**DATA FOR THIS TASK:**
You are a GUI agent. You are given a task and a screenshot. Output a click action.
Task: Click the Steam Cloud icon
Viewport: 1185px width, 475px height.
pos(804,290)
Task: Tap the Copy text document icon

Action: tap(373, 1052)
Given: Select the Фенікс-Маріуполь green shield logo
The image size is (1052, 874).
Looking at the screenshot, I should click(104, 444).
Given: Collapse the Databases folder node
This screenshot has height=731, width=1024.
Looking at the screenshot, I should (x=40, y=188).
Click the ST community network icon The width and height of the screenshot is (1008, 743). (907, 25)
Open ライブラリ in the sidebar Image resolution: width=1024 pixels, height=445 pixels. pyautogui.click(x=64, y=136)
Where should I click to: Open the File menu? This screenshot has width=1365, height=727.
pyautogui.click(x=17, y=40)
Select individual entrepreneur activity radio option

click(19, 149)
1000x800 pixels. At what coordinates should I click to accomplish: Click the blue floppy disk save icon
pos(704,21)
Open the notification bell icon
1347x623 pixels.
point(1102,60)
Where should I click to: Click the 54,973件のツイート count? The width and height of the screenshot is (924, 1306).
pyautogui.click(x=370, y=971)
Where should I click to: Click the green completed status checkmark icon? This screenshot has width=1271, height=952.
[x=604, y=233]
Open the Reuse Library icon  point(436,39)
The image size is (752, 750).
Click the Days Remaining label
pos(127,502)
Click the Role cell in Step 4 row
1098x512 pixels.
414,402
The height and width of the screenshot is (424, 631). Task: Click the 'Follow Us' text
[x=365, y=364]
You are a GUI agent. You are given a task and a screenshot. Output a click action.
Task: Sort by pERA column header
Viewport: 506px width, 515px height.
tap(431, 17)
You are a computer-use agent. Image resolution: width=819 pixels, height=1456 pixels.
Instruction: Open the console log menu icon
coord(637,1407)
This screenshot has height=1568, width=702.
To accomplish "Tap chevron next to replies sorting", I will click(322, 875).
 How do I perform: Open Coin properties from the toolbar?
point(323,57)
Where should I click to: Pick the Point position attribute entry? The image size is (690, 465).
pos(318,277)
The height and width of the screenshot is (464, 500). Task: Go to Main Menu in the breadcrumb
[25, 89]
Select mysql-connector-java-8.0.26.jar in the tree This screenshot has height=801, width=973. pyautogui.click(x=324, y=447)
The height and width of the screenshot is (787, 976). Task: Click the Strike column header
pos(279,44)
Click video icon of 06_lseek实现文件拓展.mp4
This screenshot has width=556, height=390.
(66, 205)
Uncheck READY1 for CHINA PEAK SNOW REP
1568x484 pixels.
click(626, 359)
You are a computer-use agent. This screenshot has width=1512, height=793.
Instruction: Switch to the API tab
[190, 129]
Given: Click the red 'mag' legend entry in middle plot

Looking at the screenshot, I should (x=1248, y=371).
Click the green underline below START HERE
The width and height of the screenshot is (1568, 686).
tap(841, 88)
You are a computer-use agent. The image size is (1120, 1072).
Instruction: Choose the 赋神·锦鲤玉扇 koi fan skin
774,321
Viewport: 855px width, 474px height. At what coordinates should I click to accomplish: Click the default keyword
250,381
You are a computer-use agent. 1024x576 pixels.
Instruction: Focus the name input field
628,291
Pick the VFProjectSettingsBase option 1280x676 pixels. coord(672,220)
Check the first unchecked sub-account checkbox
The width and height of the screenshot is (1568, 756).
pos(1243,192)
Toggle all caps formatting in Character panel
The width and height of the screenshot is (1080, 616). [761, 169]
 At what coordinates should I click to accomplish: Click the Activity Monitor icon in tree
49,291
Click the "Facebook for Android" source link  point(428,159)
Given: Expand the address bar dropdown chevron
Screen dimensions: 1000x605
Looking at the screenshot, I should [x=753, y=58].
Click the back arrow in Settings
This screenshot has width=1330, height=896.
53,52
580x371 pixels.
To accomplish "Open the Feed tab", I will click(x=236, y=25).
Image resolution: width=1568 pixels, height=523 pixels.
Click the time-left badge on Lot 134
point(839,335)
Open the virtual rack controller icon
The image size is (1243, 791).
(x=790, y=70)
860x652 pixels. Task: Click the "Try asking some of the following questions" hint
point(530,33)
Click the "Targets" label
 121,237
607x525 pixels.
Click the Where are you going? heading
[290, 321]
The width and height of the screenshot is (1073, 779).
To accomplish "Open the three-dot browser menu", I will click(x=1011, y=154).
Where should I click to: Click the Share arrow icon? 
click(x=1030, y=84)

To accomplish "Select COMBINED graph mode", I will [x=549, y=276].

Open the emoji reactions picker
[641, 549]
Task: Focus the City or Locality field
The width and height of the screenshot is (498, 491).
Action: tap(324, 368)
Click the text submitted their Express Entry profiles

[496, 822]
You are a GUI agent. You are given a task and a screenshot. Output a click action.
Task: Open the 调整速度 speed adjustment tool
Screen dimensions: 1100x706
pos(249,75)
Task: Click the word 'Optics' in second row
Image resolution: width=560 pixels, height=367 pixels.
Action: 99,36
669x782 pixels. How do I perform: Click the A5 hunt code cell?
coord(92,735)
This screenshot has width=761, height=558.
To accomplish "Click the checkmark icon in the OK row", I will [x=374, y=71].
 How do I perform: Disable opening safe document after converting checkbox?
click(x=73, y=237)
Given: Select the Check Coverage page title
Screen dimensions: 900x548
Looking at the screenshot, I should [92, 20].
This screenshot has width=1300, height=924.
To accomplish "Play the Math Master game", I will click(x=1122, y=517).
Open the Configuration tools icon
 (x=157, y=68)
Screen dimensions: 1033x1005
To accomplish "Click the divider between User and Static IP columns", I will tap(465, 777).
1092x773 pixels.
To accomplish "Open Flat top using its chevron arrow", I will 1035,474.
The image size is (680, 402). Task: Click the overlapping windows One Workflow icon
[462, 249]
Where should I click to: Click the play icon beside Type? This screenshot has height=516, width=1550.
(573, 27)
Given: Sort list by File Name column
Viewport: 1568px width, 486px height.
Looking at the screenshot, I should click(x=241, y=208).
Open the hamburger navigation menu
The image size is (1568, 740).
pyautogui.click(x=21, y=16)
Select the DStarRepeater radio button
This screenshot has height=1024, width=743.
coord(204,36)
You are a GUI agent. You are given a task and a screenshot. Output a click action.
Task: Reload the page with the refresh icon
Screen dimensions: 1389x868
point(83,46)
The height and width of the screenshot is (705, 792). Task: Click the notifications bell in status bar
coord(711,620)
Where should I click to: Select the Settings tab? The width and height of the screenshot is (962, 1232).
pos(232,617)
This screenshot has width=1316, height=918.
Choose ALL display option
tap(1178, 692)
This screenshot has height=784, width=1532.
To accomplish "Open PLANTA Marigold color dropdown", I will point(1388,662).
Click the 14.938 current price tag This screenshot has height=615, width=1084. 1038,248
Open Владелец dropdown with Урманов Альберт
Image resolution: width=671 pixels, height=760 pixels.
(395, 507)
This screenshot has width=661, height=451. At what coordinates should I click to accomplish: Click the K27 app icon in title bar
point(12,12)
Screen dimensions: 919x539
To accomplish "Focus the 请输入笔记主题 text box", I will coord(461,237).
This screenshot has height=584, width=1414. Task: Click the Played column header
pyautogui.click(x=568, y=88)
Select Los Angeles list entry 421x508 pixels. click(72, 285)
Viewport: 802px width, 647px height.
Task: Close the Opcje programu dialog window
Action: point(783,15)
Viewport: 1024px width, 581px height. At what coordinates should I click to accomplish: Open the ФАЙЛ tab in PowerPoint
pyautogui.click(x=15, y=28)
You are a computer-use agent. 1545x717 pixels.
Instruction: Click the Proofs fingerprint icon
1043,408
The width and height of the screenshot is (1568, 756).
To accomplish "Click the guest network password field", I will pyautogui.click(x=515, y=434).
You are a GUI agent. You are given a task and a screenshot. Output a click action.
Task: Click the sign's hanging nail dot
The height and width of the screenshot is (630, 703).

**EXERCISE:**
Go through the data and copy every line that includes "page".

**EXERCISE RESPONSE:**
Given: Select the Check Coverage page title
Task: Reload the page with the refresh icon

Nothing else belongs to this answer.